De wetenschap heeft bevestigd dat een evenwichtige darm - waar goede bacteriën in aantal overtreffen - vaak verband houdt met een sterker immuunsysteem. Nu, onderzoekers in het laboratorium van Thomas Gajewski, hoogleraar pathologie en geneeskunde aan de Universiteit van Chicago (UC), hebben ontdekt dat goede bacteriën ook de effecten van kankerimmunotherapie dramatisch kunnen versterken behandelingen. Hun resultaten worden gepubliceerd in het novembernummer van het tijdschrift Wetenschap.

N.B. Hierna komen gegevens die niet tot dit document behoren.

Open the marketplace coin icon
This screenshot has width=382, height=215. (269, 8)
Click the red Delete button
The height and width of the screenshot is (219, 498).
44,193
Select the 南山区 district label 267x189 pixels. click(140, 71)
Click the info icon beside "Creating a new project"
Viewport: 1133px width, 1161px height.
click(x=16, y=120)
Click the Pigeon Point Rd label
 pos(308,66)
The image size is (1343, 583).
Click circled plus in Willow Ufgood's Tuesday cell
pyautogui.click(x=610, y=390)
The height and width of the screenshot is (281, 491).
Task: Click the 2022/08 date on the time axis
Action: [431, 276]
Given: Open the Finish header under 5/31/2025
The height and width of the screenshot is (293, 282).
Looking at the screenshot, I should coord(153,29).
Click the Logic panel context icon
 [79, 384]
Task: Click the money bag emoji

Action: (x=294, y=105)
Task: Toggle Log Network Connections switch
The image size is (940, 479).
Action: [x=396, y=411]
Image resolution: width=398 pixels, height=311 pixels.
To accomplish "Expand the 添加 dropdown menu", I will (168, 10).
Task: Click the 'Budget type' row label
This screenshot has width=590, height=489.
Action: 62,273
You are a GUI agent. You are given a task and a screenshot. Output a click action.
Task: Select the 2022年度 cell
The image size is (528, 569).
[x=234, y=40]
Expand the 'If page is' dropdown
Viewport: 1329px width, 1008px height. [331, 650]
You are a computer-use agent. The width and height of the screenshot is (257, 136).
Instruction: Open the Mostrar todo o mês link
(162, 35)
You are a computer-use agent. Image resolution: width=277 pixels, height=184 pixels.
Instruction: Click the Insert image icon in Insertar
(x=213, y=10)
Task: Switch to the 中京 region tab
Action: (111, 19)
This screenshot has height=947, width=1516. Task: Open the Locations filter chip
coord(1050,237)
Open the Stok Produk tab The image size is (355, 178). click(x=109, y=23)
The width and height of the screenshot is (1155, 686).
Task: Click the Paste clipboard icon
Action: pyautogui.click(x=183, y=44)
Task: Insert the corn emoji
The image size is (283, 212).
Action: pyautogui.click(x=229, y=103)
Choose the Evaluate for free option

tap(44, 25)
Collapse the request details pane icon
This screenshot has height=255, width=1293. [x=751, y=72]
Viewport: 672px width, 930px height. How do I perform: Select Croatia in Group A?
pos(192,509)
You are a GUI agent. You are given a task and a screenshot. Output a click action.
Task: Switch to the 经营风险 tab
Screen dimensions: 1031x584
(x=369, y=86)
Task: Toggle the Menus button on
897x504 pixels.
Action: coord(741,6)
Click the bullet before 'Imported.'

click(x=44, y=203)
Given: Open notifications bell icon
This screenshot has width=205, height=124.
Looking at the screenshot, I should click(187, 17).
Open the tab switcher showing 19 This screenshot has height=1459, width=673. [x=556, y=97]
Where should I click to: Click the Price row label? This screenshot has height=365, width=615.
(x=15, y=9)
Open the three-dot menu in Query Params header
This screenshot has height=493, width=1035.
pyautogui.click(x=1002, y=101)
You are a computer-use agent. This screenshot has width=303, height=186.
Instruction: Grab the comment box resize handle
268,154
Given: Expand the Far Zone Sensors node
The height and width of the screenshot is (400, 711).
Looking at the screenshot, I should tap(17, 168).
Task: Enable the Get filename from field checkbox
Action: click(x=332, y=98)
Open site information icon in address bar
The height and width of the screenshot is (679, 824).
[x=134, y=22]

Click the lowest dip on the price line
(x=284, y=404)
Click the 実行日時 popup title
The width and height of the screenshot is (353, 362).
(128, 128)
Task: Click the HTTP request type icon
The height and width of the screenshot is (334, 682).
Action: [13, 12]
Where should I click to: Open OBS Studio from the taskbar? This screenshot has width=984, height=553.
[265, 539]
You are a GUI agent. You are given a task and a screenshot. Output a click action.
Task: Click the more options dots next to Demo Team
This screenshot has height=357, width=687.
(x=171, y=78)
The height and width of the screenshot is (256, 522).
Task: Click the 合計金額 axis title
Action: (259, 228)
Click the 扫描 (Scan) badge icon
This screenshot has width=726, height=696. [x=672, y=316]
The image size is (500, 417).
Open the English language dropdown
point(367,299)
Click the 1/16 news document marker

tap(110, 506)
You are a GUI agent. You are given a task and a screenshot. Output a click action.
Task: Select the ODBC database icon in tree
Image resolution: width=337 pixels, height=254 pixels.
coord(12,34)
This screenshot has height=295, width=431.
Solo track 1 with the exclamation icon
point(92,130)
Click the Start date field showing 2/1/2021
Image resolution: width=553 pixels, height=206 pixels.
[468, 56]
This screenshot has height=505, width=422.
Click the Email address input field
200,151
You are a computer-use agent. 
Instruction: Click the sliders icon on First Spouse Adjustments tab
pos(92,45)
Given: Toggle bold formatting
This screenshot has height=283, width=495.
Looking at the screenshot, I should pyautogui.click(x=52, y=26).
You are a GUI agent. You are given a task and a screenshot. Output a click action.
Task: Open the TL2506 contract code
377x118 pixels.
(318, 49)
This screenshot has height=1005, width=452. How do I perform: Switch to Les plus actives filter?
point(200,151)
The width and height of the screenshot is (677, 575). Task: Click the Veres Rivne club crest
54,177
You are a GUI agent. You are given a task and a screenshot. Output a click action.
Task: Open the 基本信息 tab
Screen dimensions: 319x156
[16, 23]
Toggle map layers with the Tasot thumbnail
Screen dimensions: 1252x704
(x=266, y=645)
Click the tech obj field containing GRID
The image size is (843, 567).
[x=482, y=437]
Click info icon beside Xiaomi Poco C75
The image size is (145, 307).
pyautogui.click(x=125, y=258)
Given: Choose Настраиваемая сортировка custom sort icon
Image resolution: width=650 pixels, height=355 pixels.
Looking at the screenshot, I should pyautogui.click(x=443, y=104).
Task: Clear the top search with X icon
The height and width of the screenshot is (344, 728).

Toen de onderzoekers een bepaalde bacteriestam in het spijsverteringskanaal van muizen met melanoom introduceerden, waren ze geschrokken om te ontdekken dat het het immuunsysteem van de dieren zo effectief versterkte, waren de tumorverminderende effecten vergelijkbaar met bekende antikankergeneesmiddelen als checkpointremmersdie ervoor zorgen dat het immuunsysteem niet overactief wordt.

Deze remmers, die dramatisch effectief kunnen zijn in het verminderen van tumoren wanneer ze werken, doen dit echter alleen in een derde of minder patiënten wie ze gebruiken.

De onderzoekers wisten al dat van darmbacteriën was aangetoond dat ze systemische immuniteit veroorzaken, maar ze kwamen per ongeluk tot hun opwindende ontdekking van het effect ervan bij de behandeling van kanker. Muizen die werden gekocht bij Jackson Laboratory (JAX) hadden een opvallender sterke immuunrespons op kleine tumoren die onder hun huid waren geïmplanteerd. Muizen van Taconic Biosciences (TAC) vertoonden echter een zwakke immuunrespons. Toen onderzoekers de muizen uit beide bronnen drie weken bij elkaar zetten, verdwenen deze discrepanties. Ze vermoedden dat de muizen microben deelden die hun immuniteit versterkten.

"Darmbacteriën beïnvloeden de differentiatie en functie van systemische T-celsubsets, zodat ze sneller en efficiënter reageren op stimuli", zegt hoofdauteur Ayelet Sivan, een Ph. D. student in het lab van Gajewski die de experimenten ontwierp en uitvoerde.

Om hun theorie te testen dat de microben verantwoordelijk waren voor de verbeterde immuunrespons, brachten ze fecale materie van JAX-muizen over naar de magen van TAC-muizen, met positieve resultaten. De behandelde TAC-muizen hadden sterkere immuunresponsen en langzamere tumorgroei.

Toen ze de bacteriële overdrachtseffecten vergeleken met de effecten van een checkpointremmer, ontdekten ze dat de bacteriebehandeling net zo effectief was.

Al vijf dagen na het begin van de fecale overdracht, zegt Sivan: "We zagen dat er een vertraging was in de uitgroei van de tumor en dat er een boost was in de tumorspecifieke immuunresponsen."

In hun zoektocht naar welke specifieke bacteriën het verschil maakten, viel één geslacht op tussen meer dan 254 stammen: Bifidobacterie. Eenmaal geïdentificeerd, behandelden ze de TAC-muizen met een lagere immuniteit met Bifidobacterie direct, zonder fecale overdracht, en toch bleven de immuunversterkende, tumorbestrijdende resultaten hoog.

Wat betreft hoe dit gebeurde, vermoeden de onderzoekers dat: Bifidobacterie, die een compartiment in de muizendarmen lijken te hebben gekoloniseerd,interageerde met rondzwervende dendritische cellen, die op bedreigingen jagen en deze aan T-cellen presenteren. Als reactie vielen de T-cellen de tumoren aan.

Sivan vertelt mentale Floss dat hun studie specifiek gericht was op melanoomkanker omdat “het algemeen bekend is dat immuuntherapieën effectief kunnen zijn bij melanoom, en dat de immuunrespons een belangrijke rol speelt belangrijke rol bij de beheersing van de groei en behandeling van melanoom.” Maar toekomstig onderzoek zal kijken naar andere kankers die baat hebben bij immunotherapieën, evenals andere bacteriën stammen. “Er zijn veel open vragen over het mechanisme en de signalen waardoor Bifidobacterie leidt tot verbeterde antitumorimmuniteit, wat kan leiden tot nieuwe therapieën die uiteindelijk het gebruik van de bug zelf kunnen vervangen, "zegt ze.

Ze willen graag het stadium bereiken waarin de bacteriën kunnen worden getest op werkzaamheid bij mensen en zullen doorgaan met het onderzoeken van andere bacteriestammen en hun effect op antitumorale immuunresponsen.